* Problem statement
All lines from the line containing "This screenshot has width=2206, height=1379." up to and including the last line of the listing below should be echoed exactly; no other lines belong in the response.

* Data to examine
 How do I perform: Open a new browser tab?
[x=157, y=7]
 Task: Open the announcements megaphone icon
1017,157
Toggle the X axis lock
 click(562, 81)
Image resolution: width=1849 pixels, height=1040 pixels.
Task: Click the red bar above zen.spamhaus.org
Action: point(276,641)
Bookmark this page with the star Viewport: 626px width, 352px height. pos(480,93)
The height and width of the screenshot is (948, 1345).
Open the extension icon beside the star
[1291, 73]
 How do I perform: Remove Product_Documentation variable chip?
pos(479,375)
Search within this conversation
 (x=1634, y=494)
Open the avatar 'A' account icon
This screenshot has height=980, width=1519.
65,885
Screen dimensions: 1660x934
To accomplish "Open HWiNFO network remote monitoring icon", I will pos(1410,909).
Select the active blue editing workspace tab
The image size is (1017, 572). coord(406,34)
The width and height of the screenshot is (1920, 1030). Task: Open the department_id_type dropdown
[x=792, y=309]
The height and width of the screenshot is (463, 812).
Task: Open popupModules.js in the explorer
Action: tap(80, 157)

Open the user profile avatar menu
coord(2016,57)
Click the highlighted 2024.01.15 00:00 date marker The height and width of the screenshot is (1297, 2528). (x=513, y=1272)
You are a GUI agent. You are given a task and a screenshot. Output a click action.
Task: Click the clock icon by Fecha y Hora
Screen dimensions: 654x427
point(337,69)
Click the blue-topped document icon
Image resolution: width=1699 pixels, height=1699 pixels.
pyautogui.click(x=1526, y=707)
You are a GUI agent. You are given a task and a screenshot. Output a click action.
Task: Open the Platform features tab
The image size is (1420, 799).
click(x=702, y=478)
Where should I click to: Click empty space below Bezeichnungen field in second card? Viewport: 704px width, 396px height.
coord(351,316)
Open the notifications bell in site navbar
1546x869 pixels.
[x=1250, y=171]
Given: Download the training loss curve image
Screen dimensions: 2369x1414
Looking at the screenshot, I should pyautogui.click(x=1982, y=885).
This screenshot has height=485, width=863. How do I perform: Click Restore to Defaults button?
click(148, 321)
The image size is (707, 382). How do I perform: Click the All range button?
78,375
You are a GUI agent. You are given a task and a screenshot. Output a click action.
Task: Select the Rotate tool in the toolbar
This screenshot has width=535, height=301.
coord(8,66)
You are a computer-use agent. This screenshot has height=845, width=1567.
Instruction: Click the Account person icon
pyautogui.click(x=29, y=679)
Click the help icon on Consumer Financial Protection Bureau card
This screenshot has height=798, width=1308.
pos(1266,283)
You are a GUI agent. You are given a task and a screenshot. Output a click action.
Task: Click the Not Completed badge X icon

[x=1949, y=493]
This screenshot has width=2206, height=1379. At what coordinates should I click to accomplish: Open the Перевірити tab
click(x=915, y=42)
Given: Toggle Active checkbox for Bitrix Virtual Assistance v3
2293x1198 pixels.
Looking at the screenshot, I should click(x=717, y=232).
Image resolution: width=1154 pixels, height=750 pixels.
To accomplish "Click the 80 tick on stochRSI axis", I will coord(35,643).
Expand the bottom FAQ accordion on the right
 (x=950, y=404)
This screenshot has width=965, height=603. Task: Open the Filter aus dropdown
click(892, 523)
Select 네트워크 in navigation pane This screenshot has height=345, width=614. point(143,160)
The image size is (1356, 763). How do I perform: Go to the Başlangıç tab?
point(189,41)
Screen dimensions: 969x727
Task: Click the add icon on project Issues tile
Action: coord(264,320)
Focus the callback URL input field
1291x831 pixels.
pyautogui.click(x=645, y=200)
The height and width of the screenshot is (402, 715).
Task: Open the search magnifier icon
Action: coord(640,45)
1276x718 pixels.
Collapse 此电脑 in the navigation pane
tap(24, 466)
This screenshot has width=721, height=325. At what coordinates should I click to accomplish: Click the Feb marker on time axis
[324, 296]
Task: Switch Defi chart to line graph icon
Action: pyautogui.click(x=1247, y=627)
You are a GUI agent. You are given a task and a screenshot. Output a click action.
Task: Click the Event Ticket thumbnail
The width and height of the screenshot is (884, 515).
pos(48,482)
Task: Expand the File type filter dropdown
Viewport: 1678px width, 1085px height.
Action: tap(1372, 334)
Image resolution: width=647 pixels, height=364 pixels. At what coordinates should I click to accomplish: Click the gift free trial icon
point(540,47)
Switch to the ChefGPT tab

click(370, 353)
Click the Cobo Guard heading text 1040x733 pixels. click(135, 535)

* Solution below
This screenshot has width=2206, height=1379. At what coordinates should I click to accomplish: Open the Перевірити tab
click(x=915, y=42)
Given: Toggle Active checkbox for Bitrix Virtual Assistance v3
2293x1198 pixels.
Looking at the screenshot, I should click(x=717, y=232).
Image resolution: width=1154 pixels, height=750 pixels.
To accomplish "Click the 80 tick on stochRSI axis", I will coord(35,643).
Expand the bottom FAQ accordion on the right
 (x=950, y=404)
This screenshot has width=965, height=603. Task: Open the Filter aus dropdown
click(892, 523)
Select 네트워크 in navigation pane This screenshot has height=345, width=614. point(143,160)
The image size is (1356, 763). How do I perform: Go to the Başlangıç tab?
point(189,41)
Screen dimensions: 969x727
Task: Click the add icon on project Issues tile
Action: coord(264,320)
Focus the callback URL input field
1291x831 pixels.
pyautogui.click(x=645, y=200)
The height and width of the screenshot is (402, 715).
Task: Open the search magnifier icon
Action: coord(640,45)
1276x718 pixels.
Collapse 此电脑 in the navigation pane
tap(24, 466)
This screenshot has width=721, height=325. At what coordinates should I click to accomplish: Click the Feb marker on time axis
[324, 296]
Task: Switch Defi chart to line graph icon
Action: pyautogui.click(x=1247, y=627)
You are a GUI agent. You are given a task and a screenshot. Output a click action.
Task: Click the Event Ticket thumbnail
The width and height of the screenshot is (884, 515).
pos(48,482)
Task: Expand the File type filter dropdown
Viewport: 1678px width, 1085px height.
Action: tap(1372, 334)
Image resolution: width=647 pixels, height=364 pixels. At what coordinates should I click to accomplish: Click the gift free trial icon
point(540,47)
Switch to the ChefGPT tab

click(370, 353)
Click the Cobo Guard heading text 1040x733 pixels. click(135, 535)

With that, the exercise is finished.